Background and purpose: The promise of the MR-linac is that one can visualize all anatomical changes during the course of radiotherapy and hence adapt the treatment plan in order to always have the optimal treatment. Yet, there is a trade-off to be made between the time spent for adapting the treatment plan against the dosimetric gain. In this work, the various daily plan adaptation methods will be presented and applied on a variety of tumour sites. The aim is to provide an insight in the behavior of the state-of-the-art 1.5 T MRI guided on-line adaptive radiotherapy methods.
Materials and methods: To explore the different available plan adaptation workflows and methods, we have simulated online plan adaptation for five cases with varying levels of inter-fraction motion, regions of interest and target sizes: prostate, rectum, esophagus and lymph node oligometastases (single and multiple target). The plans were evaluated based on the clinical dose constraints and the optimization time was measured.

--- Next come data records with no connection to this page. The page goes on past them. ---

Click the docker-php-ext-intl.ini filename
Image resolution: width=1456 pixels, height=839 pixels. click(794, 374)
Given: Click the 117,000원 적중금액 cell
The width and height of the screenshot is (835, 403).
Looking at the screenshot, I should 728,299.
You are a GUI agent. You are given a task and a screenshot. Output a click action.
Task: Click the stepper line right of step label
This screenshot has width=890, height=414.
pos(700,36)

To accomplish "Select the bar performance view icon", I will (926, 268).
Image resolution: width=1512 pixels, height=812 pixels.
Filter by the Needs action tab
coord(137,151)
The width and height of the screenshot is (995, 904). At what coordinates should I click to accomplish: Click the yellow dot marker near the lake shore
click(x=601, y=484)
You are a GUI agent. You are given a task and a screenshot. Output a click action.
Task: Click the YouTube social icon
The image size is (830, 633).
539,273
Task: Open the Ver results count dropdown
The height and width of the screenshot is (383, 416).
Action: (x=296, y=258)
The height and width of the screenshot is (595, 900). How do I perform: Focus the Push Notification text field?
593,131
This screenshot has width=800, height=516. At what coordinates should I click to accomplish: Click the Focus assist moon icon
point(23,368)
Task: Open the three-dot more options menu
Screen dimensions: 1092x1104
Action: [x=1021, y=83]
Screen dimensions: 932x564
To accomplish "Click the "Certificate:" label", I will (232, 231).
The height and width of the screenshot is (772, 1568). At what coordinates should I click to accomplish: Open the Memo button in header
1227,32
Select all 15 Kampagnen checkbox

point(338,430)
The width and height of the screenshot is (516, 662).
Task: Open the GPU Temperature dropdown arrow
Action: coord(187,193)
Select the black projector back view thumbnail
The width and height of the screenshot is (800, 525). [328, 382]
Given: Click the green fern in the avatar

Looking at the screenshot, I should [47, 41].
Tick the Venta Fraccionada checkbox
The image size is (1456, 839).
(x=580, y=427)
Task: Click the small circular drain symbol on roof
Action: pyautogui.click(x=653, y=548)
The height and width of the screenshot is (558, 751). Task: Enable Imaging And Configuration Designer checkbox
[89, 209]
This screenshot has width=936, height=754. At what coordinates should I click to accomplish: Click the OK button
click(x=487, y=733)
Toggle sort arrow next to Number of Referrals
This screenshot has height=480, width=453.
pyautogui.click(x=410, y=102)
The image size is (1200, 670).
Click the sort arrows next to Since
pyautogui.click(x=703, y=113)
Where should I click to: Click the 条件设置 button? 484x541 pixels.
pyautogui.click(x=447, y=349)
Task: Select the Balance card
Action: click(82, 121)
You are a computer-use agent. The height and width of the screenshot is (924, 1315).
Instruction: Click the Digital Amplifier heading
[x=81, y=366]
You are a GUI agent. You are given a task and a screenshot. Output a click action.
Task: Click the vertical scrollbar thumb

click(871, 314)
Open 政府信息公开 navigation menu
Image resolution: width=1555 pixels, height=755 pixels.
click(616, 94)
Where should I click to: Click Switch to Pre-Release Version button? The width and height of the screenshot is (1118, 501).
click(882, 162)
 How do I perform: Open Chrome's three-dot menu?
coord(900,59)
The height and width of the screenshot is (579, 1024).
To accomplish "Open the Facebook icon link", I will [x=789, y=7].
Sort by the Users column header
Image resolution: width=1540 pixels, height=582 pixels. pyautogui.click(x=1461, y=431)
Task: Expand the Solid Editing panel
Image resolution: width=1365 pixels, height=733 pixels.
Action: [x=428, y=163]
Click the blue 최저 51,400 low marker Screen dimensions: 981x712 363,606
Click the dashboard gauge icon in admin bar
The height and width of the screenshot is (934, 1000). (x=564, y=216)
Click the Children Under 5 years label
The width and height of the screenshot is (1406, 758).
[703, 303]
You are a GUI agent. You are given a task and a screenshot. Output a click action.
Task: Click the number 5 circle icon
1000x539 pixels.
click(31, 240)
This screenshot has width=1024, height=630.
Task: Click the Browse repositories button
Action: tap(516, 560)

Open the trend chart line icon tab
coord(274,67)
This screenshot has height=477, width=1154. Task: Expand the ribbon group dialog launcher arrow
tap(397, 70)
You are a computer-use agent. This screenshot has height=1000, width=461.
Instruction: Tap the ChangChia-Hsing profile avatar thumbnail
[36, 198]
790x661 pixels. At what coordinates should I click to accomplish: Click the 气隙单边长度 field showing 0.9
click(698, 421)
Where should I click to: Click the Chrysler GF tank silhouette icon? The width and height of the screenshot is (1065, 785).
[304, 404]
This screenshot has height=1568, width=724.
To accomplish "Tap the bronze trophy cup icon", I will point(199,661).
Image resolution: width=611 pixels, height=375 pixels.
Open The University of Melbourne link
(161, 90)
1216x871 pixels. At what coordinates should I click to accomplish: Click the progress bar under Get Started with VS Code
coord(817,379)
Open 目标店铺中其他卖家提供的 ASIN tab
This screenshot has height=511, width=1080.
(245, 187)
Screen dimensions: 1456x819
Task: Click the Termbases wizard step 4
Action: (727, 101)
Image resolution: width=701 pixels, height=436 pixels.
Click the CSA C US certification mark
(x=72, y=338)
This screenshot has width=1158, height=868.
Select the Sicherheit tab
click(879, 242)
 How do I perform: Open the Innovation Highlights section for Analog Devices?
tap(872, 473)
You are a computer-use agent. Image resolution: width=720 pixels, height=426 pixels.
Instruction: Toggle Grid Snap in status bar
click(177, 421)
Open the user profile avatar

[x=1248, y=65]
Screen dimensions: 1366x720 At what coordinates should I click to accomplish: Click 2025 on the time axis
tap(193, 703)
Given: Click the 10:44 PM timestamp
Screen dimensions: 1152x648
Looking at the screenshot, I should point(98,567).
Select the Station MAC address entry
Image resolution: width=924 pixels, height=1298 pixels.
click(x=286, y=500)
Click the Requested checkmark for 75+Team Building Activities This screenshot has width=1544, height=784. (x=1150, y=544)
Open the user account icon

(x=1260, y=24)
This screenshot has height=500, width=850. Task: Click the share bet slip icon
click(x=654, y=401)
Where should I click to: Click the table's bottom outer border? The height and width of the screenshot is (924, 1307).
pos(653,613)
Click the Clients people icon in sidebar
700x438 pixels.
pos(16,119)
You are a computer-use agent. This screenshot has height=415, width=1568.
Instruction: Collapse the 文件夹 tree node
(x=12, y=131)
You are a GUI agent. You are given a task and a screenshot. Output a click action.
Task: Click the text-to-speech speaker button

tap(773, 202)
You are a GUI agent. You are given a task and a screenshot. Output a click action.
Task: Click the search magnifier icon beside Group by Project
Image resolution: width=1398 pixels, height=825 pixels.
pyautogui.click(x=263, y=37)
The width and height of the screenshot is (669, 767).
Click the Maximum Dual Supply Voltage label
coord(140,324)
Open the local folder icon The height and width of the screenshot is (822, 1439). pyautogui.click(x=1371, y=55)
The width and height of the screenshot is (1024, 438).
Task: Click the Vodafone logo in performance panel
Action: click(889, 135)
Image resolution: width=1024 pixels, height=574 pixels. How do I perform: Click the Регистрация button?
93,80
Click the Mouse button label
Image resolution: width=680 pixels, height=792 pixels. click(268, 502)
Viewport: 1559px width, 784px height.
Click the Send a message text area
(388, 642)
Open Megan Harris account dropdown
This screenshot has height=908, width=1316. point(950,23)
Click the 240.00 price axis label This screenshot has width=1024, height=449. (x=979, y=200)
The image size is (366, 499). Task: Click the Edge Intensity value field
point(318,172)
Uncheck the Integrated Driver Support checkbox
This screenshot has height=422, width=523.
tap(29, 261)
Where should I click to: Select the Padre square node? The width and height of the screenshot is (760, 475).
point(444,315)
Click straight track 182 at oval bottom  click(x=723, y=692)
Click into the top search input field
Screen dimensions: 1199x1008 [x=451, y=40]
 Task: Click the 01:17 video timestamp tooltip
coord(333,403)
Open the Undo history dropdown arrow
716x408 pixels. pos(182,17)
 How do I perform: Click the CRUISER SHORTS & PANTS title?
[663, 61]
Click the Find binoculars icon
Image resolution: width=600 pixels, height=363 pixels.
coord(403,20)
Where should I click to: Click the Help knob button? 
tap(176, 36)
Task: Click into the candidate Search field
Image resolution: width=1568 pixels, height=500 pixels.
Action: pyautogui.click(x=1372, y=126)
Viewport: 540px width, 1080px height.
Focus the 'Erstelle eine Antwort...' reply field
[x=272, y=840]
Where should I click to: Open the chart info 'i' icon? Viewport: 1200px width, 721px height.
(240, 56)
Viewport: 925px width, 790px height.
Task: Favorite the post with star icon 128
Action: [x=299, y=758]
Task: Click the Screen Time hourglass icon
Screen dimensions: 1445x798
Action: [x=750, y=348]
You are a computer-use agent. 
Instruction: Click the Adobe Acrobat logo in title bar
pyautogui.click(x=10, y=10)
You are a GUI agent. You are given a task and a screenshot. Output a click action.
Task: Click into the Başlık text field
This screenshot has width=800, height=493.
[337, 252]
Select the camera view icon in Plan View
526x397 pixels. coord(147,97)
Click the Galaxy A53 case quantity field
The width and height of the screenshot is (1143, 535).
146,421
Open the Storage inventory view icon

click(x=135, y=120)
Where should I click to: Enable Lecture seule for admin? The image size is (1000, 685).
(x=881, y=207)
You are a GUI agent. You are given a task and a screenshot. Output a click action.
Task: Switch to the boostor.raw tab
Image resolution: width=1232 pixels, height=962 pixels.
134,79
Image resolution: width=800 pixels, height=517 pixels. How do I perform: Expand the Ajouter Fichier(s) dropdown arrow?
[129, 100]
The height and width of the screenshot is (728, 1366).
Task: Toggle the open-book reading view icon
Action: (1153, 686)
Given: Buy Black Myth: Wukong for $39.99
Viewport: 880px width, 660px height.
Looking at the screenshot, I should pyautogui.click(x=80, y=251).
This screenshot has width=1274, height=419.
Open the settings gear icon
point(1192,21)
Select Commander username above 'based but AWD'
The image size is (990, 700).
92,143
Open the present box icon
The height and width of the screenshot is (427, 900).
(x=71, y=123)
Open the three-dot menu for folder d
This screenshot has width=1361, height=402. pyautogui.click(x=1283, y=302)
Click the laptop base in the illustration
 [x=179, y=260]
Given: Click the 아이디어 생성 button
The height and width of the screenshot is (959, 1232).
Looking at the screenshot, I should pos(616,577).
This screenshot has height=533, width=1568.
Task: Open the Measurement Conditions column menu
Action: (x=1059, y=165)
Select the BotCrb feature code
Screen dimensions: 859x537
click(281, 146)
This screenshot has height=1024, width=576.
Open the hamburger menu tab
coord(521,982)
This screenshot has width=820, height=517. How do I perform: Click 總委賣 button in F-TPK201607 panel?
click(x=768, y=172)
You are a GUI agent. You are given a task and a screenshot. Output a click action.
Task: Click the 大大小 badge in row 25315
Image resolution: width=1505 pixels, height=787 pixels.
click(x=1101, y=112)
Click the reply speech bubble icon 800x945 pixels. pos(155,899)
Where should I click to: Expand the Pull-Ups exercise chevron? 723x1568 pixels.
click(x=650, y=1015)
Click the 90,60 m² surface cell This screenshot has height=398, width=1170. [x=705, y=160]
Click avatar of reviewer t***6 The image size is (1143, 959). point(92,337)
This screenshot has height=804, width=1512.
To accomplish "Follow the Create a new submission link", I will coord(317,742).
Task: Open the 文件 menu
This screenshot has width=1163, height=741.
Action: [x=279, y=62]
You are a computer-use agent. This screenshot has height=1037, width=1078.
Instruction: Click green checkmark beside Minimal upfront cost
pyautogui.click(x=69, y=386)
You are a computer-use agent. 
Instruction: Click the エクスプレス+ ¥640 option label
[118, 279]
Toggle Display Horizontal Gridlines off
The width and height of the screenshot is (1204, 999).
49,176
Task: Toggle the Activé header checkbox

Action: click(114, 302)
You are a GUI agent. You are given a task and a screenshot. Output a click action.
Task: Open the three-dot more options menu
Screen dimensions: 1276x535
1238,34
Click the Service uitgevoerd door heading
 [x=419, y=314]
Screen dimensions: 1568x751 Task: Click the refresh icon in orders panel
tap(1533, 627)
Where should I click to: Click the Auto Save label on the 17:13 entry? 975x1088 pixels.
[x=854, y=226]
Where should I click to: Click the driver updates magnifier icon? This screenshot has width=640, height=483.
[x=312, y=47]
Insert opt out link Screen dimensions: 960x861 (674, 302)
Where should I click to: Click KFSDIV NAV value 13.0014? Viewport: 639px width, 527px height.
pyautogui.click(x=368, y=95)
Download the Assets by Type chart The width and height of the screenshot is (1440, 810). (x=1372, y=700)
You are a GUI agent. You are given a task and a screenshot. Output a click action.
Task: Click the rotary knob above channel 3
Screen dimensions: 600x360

Results: The time needed for plan adaptation ranged between 17 and 485 s. More advanced plan adaptation methods generally resulted in more plans that met the clinical dose criteria. Violations were often caused by insufficient PTV coverage or, for the multiple lymph node case, a too high dose to OAR in the vicinity of the PTV. With full online replanning it was possible to create plans that met all clinical dose constraints for all cases.
Conclusion: Daily full online replanning is the most robust adaptive planning method for Unity. It is feasible for specific sites in clinically acceptable times. Faster methods are available, but before applying these, the specific use cases should be explored dosimetrically.
Keywords: Adaptive radiotherapy; MR-linac; MRI-guided radiotherapy; Online plan adaptation; Radiotherapy.